7 comments
I get the panic. We yanked passwordless auth too after seeing what happened. Here's what actually worked for us:
We went hybrid. It's messier operationally but didn't crater user adoption like pure FIDO2 would have.
How many users actually have hardware keys or compatible devices? And are you keeping a fallback for the 20% who'll lose their phone or refuse FIDO2? That's usually where the real pain starts.
Before I weigh in: a couple things matter here.
First—when you say you ripped out passwordless, do you mean you went back to password + MFA, or you're actually trying a different passwordless method? Because FIDO2 and push notifications aren't really a "vs." situation. FIDO2 is passwordless and phishing-resistant. Push is just a second factor on top of whatever your first factor is.
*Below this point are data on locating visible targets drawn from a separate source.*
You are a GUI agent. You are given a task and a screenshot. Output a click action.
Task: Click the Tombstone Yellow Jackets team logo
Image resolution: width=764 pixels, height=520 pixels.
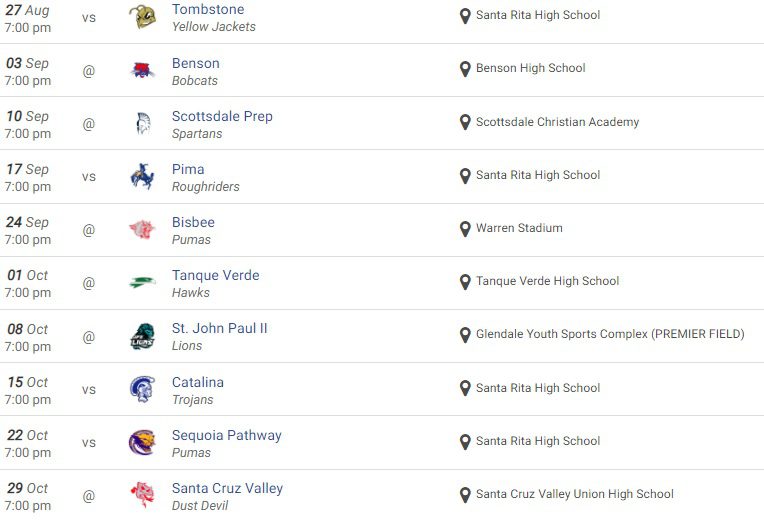tap(142, 17)
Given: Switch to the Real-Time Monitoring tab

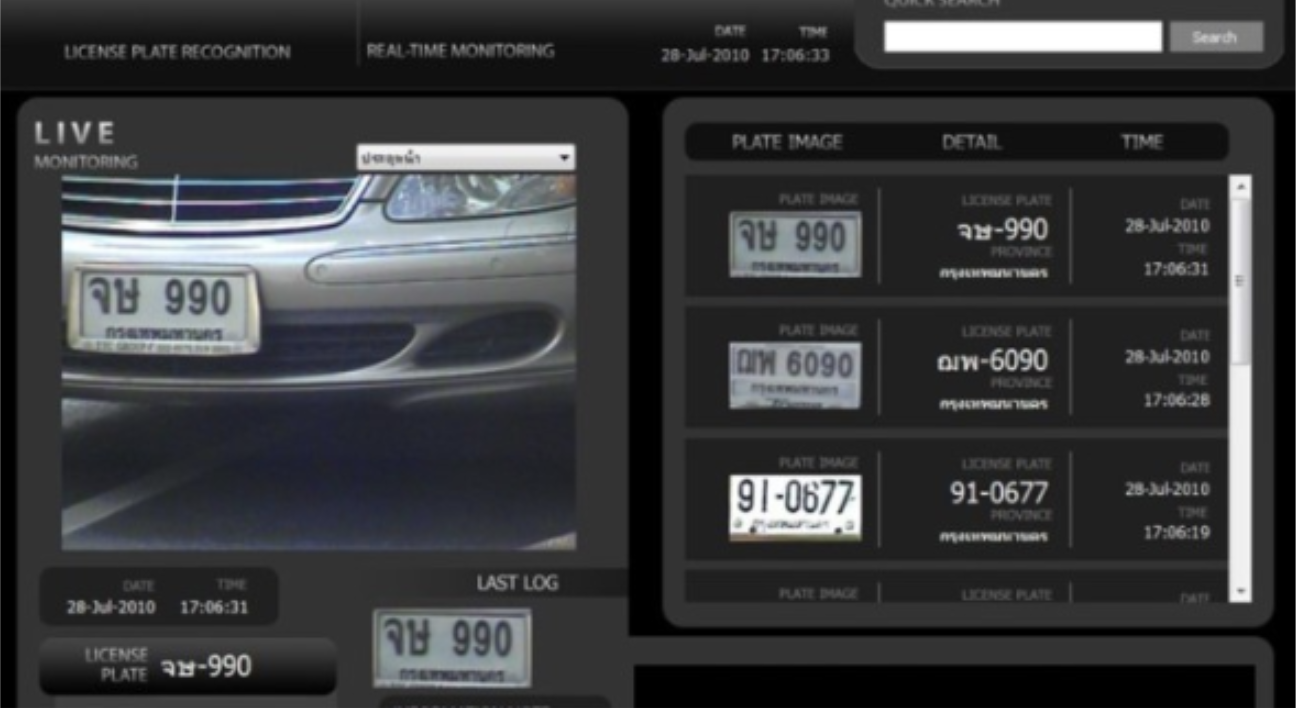Looking at the screenshot, I should click(460, 51).
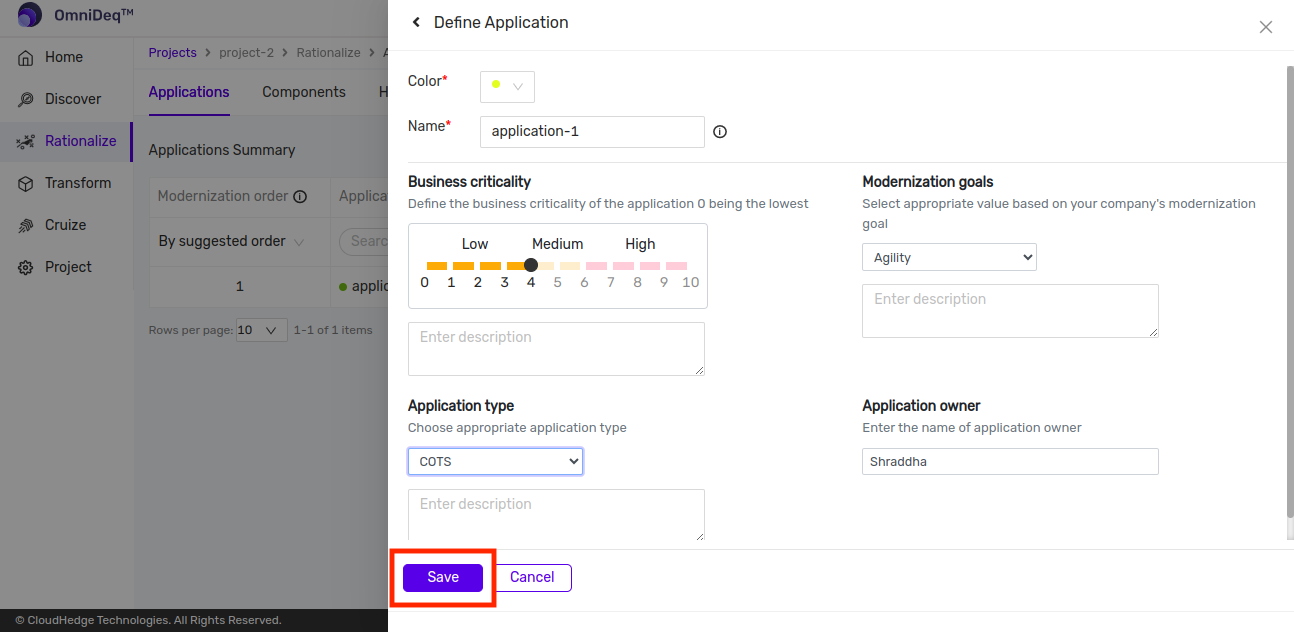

Second—what's driving the choice right now? Is it device coverage across your user base, or are you more concerned about ease of rollout? That changes everything. FIDO2 requires hardware keys or platform authenticators (Windows Hello, etc.), and you'll have compliance headaches if some users can't use it. Push notifications work on any phone with your auth app, but you're betting that users won't fat-finger "approve" on a prompt they didn't ask for.
Also—what's your current MFA baseline? Are people already on Duo, Microsoft Authenticator, or Okta Verify? That might lock you into a vendor path whether you like it or not.
The Okta thing was about stolen credentials and policy bypass, not really a FIDO2 vs. push problem. So I'd figure out what you're actually protecting against before the debate becomes religious.
I'd go FIDO2 first, push as fallback. Here's why: push notifications are exactly what bit Okta—compromised push could've been their exit vector. FIDO2 binds to hardware, doesn't transmit secrets, and attackers can't intercept what doesn't exist.
That said, I'm nervous about deployment speed. FIDO2 requires device support and enrollment friction—rolling it out enterprise-wide without proper change management tanks adoption. So I'd actually run hybrid: FIDO2 for tier-1 (admins, sensitive roles), push for everyone else but with step-up FIDO2 for privileged actions.
And honestly? I'd audit our MFA logs like crazy for the next year. The breach shook me—need to know what actually happened before doubling down on anything.
Push fatigue is real—we saw approval rates drop 40% in month three. FIDO2 solves that, but your user onboarding burden doubles. Hybrid play: FIDO2 for high-risk, push for low-touch. We're running that split now.